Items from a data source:
--------------------------------
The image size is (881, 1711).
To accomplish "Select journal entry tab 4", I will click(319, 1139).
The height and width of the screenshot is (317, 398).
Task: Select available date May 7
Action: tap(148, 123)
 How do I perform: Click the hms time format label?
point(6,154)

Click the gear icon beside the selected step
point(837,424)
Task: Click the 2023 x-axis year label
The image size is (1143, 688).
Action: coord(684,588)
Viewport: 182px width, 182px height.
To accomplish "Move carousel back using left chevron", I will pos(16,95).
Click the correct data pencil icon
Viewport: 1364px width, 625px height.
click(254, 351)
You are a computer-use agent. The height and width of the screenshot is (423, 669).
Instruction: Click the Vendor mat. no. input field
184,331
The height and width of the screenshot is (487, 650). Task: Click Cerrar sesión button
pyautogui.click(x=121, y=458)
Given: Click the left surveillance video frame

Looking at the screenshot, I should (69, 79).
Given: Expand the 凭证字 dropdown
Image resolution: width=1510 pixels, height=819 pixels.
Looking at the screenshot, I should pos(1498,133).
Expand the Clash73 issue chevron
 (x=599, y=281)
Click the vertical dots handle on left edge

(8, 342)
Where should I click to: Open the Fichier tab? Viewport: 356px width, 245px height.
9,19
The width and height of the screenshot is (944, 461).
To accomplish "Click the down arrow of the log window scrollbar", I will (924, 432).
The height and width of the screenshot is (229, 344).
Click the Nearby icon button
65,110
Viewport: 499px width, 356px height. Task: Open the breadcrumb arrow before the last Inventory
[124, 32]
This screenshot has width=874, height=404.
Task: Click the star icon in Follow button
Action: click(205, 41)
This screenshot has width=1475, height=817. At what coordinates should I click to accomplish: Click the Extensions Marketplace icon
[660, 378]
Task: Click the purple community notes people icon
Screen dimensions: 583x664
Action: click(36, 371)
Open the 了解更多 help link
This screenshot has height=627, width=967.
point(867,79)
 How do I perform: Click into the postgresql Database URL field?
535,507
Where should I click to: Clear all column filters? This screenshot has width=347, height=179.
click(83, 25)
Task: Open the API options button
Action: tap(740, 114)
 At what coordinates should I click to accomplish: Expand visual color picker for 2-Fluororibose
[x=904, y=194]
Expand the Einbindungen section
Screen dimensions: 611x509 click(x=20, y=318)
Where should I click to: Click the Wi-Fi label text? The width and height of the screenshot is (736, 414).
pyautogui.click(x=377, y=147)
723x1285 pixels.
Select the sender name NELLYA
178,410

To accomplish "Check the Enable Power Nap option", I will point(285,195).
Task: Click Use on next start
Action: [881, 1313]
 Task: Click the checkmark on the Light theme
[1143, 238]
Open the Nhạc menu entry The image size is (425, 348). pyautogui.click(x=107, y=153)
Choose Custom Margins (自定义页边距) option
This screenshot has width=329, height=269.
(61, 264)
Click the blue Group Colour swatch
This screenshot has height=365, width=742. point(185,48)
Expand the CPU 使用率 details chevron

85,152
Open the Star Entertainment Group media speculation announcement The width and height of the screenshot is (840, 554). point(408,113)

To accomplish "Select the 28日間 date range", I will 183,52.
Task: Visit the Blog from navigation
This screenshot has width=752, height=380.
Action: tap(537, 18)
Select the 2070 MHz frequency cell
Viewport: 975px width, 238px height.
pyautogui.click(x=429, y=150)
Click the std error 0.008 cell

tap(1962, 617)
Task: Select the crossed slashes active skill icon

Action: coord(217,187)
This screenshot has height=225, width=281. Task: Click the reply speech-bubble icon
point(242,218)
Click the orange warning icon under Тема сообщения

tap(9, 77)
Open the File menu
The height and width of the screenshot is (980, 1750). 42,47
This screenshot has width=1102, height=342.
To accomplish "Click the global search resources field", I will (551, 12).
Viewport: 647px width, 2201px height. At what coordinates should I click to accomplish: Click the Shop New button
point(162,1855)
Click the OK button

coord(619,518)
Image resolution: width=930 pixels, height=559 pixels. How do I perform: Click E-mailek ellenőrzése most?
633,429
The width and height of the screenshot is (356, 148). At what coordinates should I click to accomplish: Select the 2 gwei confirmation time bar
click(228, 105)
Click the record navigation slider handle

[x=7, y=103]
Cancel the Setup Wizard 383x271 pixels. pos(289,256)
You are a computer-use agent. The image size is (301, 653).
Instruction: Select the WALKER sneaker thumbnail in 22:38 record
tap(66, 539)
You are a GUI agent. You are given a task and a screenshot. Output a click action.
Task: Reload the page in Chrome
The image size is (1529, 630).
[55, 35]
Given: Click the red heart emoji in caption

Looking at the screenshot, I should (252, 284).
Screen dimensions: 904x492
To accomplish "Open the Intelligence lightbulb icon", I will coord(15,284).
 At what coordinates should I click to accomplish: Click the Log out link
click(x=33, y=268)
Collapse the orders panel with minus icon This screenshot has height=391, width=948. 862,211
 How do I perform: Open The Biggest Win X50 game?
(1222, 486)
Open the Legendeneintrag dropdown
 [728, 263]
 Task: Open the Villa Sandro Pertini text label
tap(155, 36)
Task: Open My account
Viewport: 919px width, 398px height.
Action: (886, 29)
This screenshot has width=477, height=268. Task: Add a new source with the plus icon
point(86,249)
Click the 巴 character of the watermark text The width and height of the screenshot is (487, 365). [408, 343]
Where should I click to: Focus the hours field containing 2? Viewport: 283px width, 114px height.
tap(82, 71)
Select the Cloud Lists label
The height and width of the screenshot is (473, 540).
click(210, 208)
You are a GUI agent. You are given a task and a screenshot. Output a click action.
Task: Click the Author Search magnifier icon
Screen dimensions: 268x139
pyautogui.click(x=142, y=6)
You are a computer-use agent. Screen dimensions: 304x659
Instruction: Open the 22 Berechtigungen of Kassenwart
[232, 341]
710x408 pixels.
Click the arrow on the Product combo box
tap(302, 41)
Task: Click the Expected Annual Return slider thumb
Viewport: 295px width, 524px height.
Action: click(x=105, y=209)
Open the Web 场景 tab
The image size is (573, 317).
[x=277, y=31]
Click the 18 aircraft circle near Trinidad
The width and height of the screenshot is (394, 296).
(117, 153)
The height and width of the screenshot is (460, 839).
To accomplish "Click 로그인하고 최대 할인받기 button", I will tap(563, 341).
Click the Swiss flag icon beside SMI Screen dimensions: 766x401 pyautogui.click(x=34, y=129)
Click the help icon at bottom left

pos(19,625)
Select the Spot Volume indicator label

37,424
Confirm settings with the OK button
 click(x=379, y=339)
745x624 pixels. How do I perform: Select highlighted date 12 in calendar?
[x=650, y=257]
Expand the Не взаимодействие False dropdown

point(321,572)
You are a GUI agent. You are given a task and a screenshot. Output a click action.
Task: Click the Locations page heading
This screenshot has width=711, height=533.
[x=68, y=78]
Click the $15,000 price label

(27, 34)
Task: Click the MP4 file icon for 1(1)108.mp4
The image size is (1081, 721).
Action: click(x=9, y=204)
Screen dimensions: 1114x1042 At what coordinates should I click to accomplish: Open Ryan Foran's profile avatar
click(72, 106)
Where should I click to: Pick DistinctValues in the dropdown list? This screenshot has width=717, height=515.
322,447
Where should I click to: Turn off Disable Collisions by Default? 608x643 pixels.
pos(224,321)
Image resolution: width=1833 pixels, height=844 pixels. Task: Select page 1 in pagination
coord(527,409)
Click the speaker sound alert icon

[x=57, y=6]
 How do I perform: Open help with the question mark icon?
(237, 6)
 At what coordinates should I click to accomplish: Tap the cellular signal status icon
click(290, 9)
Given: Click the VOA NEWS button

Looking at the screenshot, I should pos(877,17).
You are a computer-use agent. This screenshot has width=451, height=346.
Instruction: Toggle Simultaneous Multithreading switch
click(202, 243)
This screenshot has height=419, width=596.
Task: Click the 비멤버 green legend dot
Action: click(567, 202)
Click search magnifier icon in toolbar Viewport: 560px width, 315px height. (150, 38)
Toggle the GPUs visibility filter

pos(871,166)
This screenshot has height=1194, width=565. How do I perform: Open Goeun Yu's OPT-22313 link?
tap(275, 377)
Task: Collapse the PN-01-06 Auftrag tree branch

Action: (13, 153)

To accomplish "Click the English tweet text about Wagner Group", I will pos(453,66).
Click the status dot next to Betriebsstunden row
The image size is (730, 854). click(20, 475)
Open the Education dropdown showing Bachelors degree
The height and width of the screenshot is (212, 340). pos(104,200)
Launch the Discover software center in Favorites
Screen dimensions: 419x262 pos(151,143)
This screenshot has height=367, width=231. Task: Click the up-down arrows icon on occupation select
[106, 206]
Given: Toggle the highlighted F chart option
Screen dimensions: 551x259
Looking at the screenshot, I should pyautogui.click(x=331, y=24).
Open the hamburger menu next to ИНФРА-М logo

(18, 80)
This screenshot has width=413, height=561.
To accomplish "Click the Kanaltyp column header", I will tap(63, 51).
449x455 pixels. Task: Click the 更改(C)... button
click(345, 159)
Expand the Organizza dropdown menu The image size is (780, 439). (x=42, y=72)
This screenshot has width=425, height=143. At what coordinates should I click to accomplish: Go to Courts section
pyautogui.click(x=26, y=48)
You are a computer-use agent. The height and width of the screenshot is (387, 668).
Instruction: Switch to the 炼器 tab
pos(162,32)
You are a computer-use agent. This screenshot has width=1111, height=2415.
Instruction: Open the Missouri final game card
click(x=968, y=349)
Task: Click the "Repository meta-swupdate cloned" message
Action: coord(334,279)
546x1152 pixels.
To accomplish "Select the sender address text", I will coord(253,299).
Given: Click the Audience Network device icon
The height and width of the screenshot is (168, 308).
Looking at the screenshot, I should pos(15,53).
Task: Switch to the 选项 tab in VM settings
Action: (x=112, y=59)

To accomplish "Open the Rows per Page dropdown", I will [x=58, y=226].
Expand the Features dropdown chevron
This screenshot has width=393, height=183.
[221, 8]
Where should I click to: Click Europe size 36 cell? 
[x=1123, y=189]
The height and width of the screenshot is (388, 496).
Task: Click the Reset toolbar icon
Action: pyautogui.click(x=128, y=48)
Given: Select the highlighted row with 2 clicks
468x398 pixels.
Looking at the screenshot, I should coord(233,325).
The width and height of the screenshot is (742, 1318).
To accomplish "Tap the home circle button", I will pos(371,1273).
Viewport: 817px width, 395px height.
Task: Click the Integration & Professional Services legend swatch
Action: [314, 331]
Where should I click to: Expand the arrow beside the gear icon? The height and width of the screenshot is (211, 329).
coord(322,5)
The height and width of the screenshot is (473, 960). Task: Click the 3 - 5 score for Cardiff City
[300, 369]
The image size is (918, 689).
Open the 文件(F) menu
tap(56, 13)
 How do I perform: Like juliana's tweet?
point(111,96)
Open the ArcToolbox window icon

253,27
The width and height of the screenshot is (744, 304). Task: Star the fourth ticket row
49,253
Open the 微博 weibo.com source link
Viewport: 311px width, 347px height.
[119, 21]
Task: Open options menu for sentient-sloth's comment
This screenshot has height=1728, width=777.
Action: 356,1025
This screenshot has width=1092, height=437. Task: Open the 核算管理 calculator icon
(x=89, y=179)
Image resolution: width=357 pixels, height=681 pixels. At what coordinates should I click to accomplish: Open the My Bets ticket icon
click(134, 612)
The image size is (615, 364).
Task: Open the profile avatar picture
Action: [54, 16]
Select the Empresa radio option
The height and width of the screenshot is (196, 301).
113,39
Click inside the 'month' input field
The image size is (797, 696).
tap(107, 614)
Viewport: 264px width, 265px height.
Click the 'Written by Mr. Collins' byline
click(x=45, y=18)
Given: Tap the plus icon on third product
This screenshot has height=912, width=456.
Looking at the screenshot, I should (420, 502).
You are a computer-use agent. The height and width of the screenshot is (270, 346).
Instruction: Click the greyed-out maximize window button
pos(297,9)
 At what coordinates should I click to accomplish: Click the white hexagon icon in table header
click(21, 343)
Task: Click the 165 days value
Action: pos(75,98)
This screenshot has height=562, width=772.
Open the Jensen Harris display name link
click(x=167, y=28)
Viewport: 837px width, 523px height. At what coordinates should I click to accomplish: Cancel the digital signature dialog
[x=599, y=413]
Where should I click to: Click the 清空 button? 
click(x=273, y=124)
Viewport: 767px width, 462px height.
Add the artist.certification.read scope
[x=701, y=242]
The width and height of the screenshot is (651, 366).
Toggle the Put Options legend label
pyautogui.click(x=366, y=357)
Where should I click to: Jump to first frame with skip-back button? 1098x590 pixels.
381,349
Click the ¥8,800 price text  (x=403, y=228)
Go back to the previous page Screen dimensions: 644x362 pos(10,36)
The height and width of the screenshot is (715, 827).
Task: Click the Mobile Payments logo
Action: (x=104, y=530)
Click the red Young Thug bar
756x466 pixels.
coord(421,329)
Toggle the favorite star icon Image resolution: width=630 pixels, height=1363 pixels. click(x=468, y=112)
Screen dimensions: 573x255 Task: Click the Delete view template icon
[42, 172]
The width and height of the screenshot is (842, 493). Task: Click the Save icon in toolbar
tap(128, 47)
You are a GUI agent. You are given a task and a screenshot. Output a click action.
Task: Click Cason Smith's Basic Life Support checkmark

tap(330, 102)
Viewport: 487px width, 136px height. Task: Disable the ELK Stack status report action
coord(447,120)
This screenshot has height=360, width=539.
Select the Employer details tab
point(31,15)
--------------------------------
§ **Exercise**
Please output the exact lines of the records above, beginning with the first and stopping after the line that holds "Click the correct data pencil icon", and nothing else.

§ **Answer box**
The image size is (881, 1711).
To accomplish "Select journal entry tab 4", I will click(319, 1139).
The height and width of the screenshot is (317, 398).
Task: Select available date May 7
Action: tap(148, 123)
 How do I perform: Click the hms time format label?
point(6,154)

Click the gear icon beside the selected step
point(837,424)
Task: Click the 2023 x-axis year label
The image size is (1143, 688).
Action: coord(684,588)
Viewport: 182px width, 182px height.
To accomplish "Move carousel back using left chevron", I will pos(16,95).
Click the correct data pencil icon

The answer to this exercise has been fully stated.